Na América Latina, o
sonho de uma pátria grande solidária exige mais esforços. A guerra dos meios de
comunicação contra qualquer transformação do mundo a favor dos empobrecidos
continua implacável.
No Brasil, o ano novo
foi marcado pela imagem da posse de um novo governo. Na cerimônia, ficou
marcada para a história a imagem de um velho índio, a criança negra, a catadora
de material reciclável e mais outras pessoas, representativas da população mais
empobrecida ao subir a rampa do palácio do Planalto com o presidente Lula. Tomara
que este gesto tão forte de simbolismo não se dilua na cultura vigente que
ainda mantém uma separação gritante entre governo e sociedade civil. No dia da
posse, o ritual prevê o encontro do Presidente eleito com o Congresso e os
poderes constituídos, mas o povo é mantido do lado de lá da cerca armada depois
do lençol de água que separa o palácio da população. Parece que ao povo compete
apenas acenar e aplaudir.
Para que, no Brasil e no
mundo, este ano novo se torne realmente um tempo novo, será necessário firmar
as bases de uma sociedade civil organizada a partir da inclusão social e de uma
educação para a Paz, a não-violência e o diálogo. Sem dúvida, as religiões que,
durante séculos, conviveram com as desigualdades e as injustiças sociais e
muitas vezes as legitimaram, têm agora a função de desenvolver uma
espiritualidade libertadora que testemunhe Deus como Amor e não como poder opressor.

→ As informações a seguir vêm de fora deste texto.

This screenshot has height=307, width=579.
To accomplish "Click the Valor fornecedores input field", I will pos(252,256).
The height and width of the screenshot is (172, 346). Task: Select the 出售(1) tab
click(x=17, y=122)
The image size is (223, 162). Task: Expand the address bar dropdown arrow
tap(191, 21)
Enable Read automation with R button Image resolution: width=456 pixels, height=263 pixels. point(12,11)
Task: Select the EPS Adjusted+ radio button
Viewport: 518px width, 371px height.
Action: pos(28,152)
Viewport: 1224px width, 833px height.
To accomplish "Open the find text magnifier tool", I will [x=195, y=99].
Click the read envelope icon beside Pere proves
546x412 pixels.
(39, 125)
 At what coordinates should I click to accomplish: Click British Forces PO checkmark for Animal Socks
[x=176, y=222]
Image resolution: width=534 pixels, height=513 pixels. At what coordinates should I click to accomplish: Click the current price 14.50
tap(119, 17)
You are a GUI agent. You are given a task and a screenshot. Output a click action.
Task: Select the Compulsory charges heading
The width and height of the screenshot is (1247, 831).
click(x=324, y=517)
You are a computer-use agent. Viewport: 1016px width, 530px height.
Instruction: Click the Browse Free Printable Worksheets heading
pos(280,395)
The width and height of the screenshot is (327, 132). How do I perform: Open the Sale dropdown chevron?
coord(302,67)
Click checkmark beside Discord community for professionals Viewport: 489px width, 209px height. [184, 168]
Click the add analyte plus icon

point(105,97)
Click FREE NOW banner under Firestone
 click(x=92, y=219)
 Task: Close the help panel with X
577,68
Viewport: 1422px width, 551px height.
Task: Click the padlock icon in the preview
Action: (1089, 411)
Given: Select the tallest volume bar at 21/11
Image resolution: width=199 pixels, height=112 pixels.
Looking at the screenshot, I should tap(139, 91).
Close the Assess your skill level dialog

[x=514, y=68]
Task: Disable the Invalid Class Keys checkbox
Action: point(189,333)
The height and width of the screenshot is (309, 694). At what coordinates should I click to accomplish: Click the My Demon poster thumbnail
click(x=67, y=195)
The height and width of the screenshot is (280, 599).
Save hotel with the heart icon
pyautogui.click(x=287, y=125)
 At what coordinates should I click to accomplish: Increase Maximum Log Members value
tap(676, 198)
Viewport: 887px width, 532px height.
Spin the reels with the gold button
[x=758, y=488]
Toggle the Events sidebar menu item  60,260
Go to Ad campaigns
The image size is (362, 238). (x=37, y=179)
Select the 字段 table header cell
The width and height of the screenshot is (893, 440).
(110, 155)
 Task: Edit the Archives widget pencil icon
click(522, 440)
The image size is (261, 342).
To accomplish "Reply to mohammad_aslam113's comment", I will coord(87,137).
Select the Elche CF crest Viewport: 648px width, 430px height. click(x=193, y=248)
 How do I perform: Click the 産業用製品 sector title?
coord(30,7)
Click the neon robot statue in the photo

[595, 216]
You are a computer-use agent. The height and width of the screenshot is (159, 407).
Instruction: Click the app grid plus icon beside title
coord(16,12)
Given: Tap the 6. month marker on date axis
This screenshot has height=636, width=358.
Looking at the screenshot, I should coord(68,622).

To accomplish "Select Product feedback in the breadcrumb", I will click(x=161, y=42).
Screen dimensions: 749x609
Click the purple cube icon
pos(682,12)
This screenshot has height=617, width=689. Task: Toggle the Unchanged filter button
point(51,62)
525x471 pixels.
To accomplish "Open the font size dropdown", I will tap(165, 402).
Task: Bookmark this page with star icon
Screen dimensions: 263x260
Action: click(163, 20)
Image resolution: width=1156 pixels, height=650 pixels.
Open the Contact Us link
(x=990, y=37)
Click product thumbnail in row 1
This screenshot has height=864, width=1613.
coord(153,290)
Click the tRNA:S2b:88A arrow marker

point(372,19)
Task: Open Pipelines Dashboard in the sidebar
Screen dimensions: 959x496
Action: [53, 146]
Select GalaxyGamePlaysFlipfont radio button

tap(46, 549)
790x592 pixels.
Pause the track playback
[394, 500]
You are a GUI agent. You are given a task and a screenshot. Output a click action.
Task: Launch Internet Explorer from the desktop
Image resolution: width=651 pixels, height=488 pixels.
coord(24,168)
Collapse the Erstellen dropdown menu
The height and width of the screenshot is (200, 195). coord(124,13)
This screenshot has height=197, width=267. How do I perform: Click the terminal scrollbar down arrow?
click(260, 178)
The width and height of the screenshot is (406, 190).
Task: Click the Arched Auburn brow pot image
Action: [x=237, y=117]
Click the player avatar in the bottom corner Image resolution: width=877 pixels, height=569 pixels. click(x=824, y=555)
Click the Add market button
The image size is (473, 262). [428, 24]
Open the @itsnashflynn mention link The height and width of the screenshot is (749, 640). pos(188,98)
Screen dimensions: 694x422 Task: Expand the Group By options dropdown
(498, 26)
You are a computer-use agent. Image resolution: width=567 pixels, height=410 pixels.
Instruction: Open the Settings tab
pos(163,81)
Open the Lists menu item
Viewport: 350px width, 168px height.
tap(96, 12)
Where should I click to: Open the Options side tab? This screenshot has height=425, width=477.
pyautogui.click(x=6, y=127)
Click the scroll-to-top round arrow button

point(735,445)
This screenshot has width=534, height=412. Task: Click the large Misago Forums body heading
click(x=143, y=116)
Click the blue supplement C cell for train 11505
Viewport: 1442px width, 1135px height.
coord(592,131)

No Fórum Social, ocorrido em Túnis,
na África, em 2015, havia um grande folder no qual estava escrito: "A humanidade precisa de uma verdadeira
revolução. Só a nossa ousadia pode torná-la possível". Essa ousadia
comunitária parte da convicção de que o amanhã pode ser diferente. Para os
cristãos, nos alegra mais ainda a fé de que, nesse caminho, estamos sempre
acompanhado por Jesus ressuscitado que disse a seus discípulos/as: "Eu estarei com vocês todos os dias, até que
esse tempo se complete" (Mt 28, 20).